Pose-independent Facial Action units Recognition with Attention Enhanced Residual Mapping
PubDate: October 2020
Teams: Beijing Normal University；Bournemouth University；Capital Normal University
Writers: Housen Cheng; Yachun Fan; Feng Tian; Xiaohui Tan
Facial action units (AU) recognition is an essential issue of affective computing, which is important to modern human-computer interaction and virtual reality. Recent advances in deep learning have shown great achievements in facial action unit recognition. However, the conventional approaches are sensitive to the pose of head. To tackle this limitation, we propose a pose-independent AU recognition approach based on attention enhanced deep residual mapping. In the deep feature space, the non-frontal face is mapped to frontal face through attention enhanced residual addition to improve the performance of non-frontal AU recognition.
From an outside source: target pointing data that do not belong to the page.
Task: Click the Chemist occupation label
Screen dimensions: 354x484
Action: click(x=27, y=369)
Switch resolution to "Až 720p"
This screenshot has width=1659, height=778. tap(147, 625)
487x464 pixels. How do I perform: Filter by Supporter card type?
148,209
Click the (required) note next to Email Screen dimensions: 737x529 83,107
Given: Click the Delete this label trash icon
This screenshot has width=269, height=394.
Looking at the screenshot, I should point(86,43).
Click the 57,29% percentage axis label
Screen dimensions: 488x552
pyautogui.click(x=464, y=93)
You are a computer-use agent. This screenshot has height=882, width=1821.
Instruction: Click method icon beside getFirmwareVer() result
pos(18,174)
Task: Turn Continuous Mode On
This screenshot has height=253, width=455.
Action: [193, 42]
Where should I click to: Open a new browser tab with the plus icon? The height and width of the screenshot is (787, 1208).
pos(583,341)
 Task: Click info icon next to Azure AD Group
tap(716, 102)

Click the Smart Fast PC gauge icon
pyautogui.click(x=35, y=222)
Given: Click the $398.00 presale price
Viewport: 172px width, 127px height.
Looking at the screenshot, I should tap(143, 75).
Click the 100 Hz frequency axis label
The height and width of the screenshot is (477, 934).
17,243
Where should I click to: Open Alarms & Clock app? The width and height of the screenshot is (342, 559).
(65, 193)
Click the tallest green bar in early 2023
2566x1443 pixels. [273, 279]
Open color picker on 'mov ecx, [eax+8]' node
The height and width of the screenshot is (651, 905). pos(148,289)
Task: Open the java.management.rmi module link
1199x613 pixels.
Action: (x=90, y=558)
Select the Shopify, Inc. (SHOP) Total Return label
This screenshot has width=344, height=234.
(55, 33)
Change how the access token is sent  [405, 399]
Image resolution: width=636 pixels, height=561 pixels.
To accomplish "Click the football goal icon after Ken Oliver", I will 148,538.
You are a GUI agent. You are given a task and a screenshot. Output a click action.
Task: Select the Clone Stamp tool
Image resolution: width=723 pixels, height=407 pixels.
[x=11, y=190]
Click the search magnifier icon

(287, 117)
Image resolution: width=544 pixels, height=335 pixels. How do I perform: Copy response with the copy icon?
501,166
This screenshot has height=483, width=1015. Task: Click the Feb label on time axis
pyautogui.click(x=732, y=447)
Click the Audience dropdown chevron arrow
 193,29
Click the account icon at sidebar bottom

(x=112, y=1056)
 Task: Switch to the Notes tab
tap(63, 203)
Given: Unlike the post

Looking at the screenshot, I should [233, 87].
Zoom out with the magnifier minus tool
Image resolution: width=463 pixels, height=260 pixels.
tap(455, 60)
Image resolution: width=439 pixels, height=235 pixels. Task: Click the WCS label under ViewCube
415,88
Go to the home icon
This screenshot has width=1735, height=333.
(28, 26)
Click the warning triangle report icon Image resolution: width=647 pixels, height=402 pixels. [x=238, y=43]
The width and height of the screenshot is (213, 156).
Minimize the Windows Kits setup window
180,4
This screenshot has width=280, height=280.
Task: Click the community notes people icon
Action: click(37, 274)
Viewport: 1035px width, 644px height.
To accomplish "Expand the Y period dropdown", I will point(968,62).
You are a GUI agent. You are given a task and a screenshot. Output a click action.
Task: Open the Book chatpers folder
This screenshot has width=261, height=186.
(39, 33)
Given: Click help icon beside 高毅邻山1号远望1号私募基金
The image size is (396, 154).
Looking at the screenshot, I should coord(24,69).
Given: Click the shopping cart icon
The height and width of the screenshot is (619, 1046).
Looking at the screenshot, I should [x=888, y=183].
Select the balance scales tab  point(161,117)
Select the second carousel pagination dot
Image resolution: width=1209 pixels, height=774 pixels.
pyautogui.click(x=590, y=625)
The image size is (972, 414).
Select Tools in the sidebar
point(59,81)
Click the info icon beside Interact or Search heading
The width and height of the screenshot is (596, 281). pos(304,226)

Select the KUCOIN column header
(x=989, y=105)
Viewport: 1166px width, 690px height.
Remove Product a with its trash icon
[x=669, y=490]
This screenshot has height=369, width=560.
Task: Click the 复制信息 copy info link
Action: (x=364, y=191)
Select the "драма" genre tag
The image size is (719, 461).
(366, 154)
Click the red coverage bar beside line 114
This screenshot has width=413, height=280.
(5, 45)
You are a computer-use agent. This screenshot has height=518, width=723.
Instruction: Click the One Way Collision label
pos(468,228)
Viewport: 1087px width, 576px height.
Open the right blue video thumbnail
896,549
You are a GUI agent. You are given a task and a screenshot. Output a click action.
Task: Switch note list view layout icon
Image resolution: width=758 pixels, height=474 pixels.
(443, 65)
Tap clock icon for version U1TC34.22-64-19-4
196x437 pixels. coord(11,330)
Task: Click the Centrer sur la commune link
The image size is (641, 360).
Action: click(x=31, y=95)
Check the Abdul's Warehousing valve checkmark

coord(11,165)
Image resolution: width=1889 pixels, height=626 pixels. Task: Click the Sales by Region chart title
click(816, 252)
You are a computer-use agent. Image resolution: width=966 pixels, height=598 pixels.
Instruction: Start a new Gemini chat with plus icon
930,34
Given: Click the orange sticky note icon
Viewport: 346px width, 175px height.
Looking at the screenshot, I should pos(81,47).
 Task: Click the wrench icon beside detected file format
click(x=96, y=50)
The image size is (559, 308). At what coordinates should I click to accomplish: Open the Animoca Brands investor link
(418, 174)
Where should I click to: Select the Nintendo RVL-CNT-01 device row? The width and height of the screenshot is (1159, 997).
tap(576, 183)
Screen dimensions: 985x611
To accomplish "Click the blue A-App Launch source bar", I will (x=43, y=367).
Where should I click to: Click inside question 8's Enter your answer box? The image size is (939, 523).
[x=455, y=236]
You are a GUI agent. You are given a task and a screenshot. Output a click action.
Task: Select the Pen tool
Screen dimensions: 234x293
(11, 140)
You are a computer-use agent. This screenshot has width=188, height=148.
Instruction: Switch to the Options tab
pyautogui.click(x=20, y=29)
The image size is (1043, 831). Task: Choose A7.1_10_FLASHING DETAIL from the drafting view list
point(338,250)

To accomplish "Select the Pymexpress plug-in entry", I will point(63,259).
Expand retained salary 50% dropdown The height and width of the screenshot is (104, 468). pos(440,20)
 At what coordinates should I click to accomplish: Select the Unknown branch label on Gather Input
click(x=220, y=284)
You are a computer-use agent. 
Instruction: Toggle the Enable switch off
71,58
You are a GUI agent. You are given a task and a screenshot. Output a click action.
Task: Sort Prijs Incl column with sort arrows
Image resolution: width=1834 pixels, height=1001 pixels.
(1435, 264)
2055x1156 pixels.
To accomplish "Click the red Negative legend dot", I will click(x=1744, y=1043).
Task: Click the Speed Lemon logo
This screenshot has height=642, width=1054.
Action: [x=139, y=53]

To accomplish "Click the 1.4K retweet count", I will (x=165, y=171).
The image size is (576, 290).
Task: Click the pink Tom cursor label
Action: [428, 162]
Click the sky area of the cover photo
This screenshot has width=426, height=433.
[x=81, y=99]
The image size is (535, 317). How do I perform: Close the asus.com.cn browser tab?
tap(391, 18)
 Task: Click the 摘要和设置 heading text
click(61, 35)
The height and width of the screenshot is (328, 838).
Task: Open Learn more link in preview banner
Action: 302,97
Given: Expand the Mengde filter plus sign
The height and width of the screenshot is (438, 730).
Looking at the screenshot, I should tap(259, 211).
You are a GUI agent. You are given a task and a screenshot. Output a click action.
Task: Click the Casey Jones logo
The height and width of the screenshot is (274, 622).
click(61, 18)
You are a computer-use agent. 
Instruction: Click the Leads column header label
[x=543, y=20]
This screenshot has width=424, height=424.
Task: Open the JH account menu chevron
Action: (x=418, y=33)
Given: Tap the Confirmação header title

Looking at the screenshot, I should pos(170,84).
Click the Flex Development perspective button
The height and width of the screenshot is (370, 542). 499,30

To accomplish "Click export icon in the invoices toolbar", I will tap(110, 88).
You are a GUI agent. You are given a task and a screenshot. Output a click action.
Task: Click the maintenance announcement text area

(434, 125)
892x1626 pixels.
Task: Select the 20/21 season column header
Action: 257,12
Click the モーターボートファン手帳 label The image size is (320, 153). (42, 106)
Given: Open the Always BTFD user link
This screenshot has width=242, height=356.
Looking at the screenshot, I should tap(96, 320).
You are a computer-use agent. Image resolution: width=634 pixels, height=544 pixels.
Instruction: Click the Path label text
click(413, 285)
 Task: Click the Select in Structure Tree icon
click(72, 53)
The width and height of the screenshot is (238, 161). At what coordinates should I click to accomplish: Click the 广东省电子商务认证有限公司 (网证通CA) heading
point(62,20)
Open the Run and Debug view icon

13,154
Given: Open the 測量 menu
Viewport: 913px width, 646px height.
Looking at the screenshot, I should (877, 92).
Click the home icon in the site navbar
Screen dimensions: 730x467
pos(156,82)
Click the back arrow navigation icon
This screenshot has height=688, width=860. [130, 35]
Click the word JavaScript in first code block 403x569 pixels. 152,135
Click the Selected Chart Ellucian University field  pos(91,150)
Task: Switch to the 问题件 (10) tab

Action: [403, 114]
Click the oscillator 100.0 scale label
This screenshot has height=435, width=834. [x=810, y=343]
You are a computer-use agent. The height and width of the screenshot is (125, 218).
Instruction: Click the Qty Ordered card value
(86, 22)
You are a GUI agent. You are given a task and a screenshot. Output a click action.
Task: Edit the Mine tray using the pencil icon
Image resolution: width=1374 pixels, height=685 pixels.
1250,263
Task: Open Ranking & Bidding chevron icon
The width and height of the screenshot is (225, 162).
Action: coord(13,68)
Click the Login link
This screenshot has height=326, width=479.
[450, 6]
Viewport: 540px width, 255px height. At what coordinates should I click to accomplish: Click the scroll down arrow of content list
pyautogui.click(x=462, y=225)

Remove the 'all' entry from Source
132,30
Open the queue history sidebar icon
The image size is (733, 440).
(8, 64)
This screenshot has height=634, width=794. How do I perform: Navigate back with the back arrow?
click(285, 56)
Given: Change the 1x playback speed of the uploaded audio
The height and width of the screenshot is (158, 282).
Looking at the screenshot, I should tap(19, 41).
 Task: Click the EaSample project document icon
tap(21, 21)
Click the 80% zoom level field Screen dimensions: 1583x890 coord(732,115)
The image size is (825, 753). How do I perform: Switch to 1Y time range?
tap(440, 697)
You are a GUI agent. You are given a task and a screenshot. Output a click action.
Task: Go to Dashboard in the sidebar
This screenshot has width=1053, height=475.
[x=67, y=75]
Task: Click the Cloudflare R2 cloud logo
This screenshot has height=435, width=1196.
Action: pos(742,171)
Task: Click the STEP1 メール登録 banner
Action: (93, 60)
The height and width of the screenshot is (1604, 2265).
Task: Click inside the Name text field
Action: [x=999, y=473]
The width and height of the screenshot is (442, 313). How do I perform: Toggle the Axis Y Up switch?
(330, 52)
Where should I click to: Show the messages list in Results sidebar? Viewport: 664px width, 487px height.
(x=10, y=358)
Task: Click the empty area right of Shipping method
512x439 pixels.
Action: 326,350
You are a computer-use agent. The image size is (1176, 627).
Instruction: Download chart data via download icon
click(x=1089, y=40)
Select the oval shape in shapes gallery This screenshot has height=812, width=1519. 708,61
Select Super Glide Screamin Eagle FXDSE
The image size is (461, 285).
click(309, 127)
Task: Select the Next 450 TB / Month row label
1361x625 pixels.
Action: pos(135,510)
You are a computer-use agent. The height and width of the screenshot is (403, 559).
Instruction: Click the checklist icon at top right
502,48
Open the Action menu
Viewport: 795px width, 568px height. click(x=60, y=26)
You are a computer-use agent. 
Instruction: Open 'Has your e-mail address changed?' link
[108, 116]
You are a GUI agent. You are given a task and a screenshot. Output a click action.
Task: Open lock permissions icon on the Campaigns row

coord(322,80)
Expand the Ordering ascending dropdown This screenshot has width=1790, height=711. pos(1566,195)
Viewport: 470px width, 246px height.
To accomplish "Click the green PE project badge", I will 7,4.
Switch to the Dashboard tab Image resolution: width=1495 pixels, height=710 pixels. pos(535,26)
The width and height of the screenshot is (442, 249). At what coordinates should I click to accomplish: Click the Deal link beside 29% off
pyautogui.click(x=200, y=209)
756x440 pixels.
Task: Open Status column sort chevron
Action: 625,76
The network consist of three parts: the base network, the residual mapping module and the channel attention enhanced module. The base network is the fine-tuned VGG-Face which are trained with frontal faces. Then, the residual mapping and channel-wise attention mechanism are proposed and introduced into the deep feature space to learn the AU consistent features of faces in different poses. The non-frontal facial features are combined with the residual to map it to frontal face. The channel-wise attention mechanism enables the network to understand which features are more important for the facial pose mapping process. We have demonstrated the effectiveness of our approach on FERA2017 dataset. The experiment results have shown that our approach has improved the face recognition performance.